How Does Your 401(k) Stack Up and other bits…

Source: Kat R via Flickr

Source: Kat R via Flickr

How Does Your 401(k) Stack Up (US News): According to Vanguard, one of the largest 401(k) plan administrators, of all of the 401(k) plans that they administer, 94% of them offer a corporate match. The vast majority of those matches are at least 4%, with 6% being the most common. Even if your employer doesn’t provide a match, you should still contribute to your 401(k) plan.

If your employer does offer a match, it’s free money; no one should pass up free money. Regardless as to whether your employer matches your contributions or not, your contributions will lower your tax basis now and the gains on your investments will either be tax deferred, or if your employer offers a Roth 401(k) and you elect to go with that option, your contributions won’t help your tax basis now as that money is invested with after-tax dollars, but it sure will help you when it comes time to redeem those investments as withdrawals from a Roth are tax free. Imagine investing your money for decades, having it grow (hopefully) to seven figures and then you living off of those gains without having to pay the government a dime!

Again, if your employer matches your investments, regardless of the percent match, be sure to take full advantage of that. Regardless, contribute to your 401(k) plan, and if your employer offers a Roth 401(k), be sure to take full advantage of that too.


The one thing stopping you from early retirement (USA Today): Few people want to talk about their financial situation. Even fewer are willing to budget and plan their future. Early retirees not only take the time to plan their financial futures, they stay on track by consistently spending less than they earn and investing the difference. They automate their savings, look for opportunities to increase income, focus spending on things that truly matter, and remember that keeping up with the Joneses is a losing battle. They also recognize that money equals freedom while debt comes with shackles. When early retirees or those striving to retire early hear about the average new vehicle loan hitting a record $28,711 with an average duration of a record 67 months, they simply shake their heads. They give the same response when learning the average household credit card balance is $7,177.


Companies, Business Groups Blast Overtime Proposal (Wall St Journal): Good news, bad news. There is legislation in place, but not yet implemented affecting overtime pay. Good news for employees; more of them will now be eligible for overtime pay.

The proposed rule, unveiled Tuesday, would raise the salary threshold that generally determines who is eligible for overtime pay to $970 a week, or about $50,400 a year. That would be more than double the current threshold of $455 a week, set in 2004.

The bad news is that many employers are already indicating that they will not pay the overtime. Their workaround will be to decrease the number of hours that their employees will work to keep them below the “overtime eligible” threshold.

“The [new] rules are going to force more people into part-time work, and we’re already seeing that with Obamacare,” said Scott Gittrich, the founder and president of Toppers Pizza Inc. in Whitewater, Wis.

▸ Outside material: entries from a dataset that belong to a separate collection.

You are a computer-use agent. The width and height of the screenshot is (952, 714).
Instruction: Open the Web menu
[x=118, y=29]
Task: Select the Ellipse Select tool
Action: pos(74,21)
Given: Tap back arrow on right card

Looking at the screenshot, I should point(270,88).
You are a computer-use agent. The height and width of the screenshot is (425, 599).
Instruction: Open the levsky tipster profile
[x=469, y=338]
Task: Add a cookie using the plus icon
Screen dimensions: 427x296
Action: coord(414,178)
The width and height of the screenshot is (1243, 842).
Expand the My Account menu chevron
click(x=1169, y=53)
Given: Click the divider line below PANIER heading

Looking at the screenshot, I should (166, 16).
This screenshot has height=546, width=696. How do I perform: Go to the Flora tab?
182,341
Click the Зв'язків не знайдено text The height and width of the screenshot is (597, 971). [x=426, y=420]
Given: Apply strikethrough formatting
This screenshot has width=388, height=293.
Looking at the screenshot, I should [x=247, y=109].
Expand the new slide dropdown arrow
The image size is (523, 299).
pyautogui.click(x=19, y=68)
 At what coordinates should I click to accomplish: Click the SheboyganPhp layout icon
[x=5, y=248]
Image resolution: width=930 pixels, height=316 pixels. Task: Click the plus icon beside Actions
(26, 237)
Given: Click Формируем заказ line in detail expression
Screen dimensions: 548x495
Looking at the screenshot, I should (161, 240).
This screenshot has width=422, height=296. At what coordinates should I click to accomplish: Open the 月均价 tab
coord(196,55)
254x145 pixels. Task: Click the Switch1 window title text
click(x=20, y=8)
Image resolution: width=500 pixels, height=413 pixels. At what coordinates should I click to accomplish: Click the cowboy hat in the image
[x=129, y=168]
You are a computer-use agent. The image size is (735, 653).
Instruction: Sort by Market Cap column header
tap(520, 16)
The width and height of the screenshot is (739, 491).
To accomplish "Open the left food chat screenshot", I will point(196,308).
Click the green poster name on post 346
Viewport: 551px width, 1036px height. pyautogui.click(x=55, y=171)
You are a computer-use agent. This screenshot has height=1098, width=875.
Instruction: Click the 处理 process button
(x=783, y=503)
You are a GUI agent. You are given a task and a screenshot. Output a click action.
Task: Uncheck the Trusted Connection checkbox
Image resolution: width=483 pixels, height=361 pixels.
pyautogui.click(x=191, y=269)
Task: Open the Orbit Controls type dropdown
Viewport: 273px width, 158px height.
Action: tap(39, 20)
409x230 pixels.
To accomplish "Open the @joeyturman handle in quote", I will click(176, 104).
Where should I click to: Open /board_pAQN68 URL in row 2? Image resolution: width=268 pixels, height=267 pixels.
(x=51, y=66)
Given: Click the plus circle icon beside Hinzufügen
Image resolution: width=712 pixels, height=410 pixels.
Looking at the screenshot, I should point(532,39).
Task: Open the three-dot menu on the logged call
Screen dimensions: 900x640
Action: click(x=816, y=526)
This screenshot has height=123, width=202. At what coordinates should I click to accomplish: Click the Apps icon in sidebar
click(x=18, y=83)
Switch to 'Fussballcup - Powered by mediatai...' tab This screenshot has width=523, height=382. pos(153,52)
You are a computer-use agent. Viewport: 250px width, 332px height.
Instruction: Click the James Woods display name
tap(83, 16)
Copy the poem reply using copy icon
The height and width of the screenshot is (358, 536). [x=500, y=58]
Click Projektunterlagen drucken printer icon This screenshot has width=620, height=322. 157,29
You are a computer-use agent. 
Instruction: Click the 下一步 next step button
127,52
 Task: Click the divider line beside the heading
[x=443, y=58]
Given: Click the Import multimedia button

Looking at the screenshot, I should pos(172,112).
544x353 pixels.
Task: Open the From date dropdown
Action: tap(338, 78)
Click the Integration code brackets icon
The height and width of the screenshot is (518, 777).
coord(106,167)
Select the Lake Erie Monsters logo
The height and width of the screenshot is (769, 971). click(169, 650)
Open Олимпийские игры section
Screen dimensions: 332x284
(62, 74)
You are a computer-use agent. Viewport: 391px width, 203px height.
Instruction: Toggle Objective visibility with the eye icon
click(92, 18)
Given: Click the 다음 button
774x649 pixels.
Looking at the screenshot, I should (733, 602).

Again, this legislation is not in place yet. It will take the Labor Department many months to finalize the new rule, after a 60-day comment period. But Labor Secretary Thomas Perez said that he expects companies to end up paying U.S. workers up to $1.3 billion more a year in overtime wages.


How To Plan For An Unexpected Early Retirement (Forbes): Sounds a bit like an oxymoron unexpected early retirement. the reality is, many people find themselves unemployed in their 50’s and 60’s. With the savings rate as low as it is in the U.S. today, it is incredibly difficult for those people who unexpectedly lose their jobs later in life to make ends meet. You need to plan for this potential. Social Security benefits are not going to get you where you want to be financially. Besides, full benefits aren’t available until you reach your 66th or 67th birthday. Unfortunately, many people draw upon their Social Security benefits at 62 when they come available to you. But taking them early results in a huge reduction in benefits. Save and plan for your future. This article provides several logical suggestions:

If an Involuntary Retirement Comes

If retirement does catch you by surprise, take a deep breath and assess your options. A few suggestions:

  • Evaluate which expenses are absolutely necessary and which are not as critical, then adjust from there.
  • Try not to raid your retirement savings. Consider whether you can cover your essential costs by reallocating your emergency funds before cashing out any pensions or other retirement plans.
  • Look into whether you could do part-time work to generate income.